Since $\frac{1}{91} < 1$, our formula was perfectly fine!
Let's check the original equation:
LHS: $\tan^{-1}(\frac{1}{7}) + \tan^{-1}(\frac{1}{13}) = \tan^{-1}\left(\frac{1+3(3)}{3(3+4(3))}\right) = \tan^{-1}\left(\frac{10}{3(15)}\right) = \tan^{-1}\left(\frac{10}{45}\right) = \tan^{-1}\left(\frac{2}{9}\right)$.
RHS: $\tan^{-1}\left(\frac{2}{3^2}\right) = \tan^{-1}\left(\frac{2}{9}\right)$.
Since LHS = RHS, $x=3$ is a correct solution!

* **Check $x = -\frac{2}{3}$**:
For $x=-\frac{2}{3}$:
$A = \frac{1}{1+2(-\frac{2}{3})} = \frac{1}{1-\frac{4}{3}} = \frac{1}{-\frac{1}{3}} = -3$
$B = \frac{1}{1+4(-\frac{2}{3})} = \frac{1}{1-\frac{8}{3}} = \frac{1}{-\frac{5}{3}} = -\frac{3}{5}$
Now, calculate $AB$:
$AB = (-3) \times (-\frac{3}{5}) = \frac{9}{5}$.
Uh oh! $\frac{9}{5}$ is greater than 1 ($AB > 1$). This means the simple arctan sum formula needs an adjustment.

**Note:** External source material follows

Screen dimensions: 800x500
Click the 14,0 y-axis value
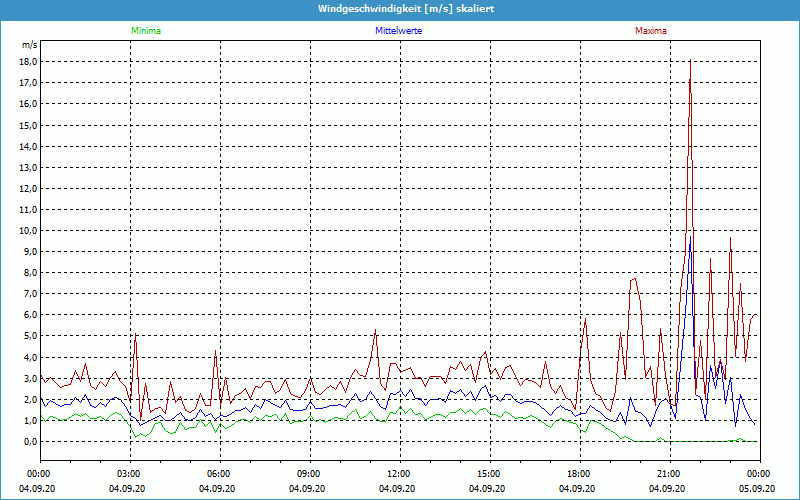click(29, 146)
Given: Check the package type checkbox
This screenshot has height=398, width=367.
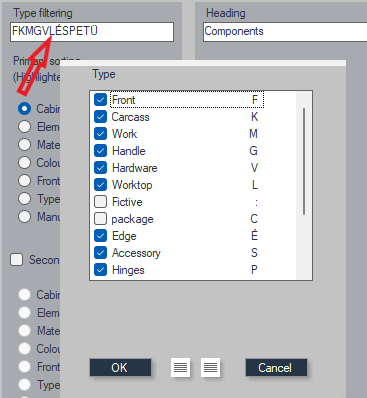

When $A<0$ and $B<0$ and $AB>1$, the correct formula is $\tan^{-1}A + \tan^{-1}B = -\pi + \tan^{-1}\left(\frac{A+B}{1-AB}\right)$.

Let's calculate the LHS using this adjusted formula:
LHS = $\tan^{-1}(-3) + \tan^{-1}(-\frac{3}{5}) = -\pi + \tan^{-1}\left(\frac{-3-\frac{3}{5}}{1-\frac{9}{5}}\right)$
$= -\pi + \tan^{-1}\left(\frac{-\frac{18}{5}}{-\frac{4}{5}}\right) = -\pi + \tan^{-1}\left(\frac{18}{4}\right) = -\pi + \tan^{-1}\left(\frac{9}{2}\right)$.

Now, let's calculate the RHS of the original equation for $x=-\frac{2}{3}$:
RHS = $\tan^{-1}\left(\frac{2}{(-\frac{2}{3})^2}\right) = \tan^{-1}\left(\frac{2}{\frac{4}{9}}\right) = \tan^{-1}\left(2 \times \frac{9}{4}\right) = \tan^{-1}\left(\frac{9}{2}\right)$.

Comparing the LHS and RHS:
$-\pi + \tan^{-1}\left(\frac{9}{2}\right) = \tan^{-1}\left(\frac{9}{2}\right)$.
If we subtract $\tan^{-1}\left(\frac{9}{2}\right)$ from both sides, we get $-\pi = 0$, which is definitely not true!
So, $x=-\frac{2}{3}$ is *not* a valid solution.

7. **Final Answer**: After all that checking, the only value of $x$ that solves the equation is $x=3$.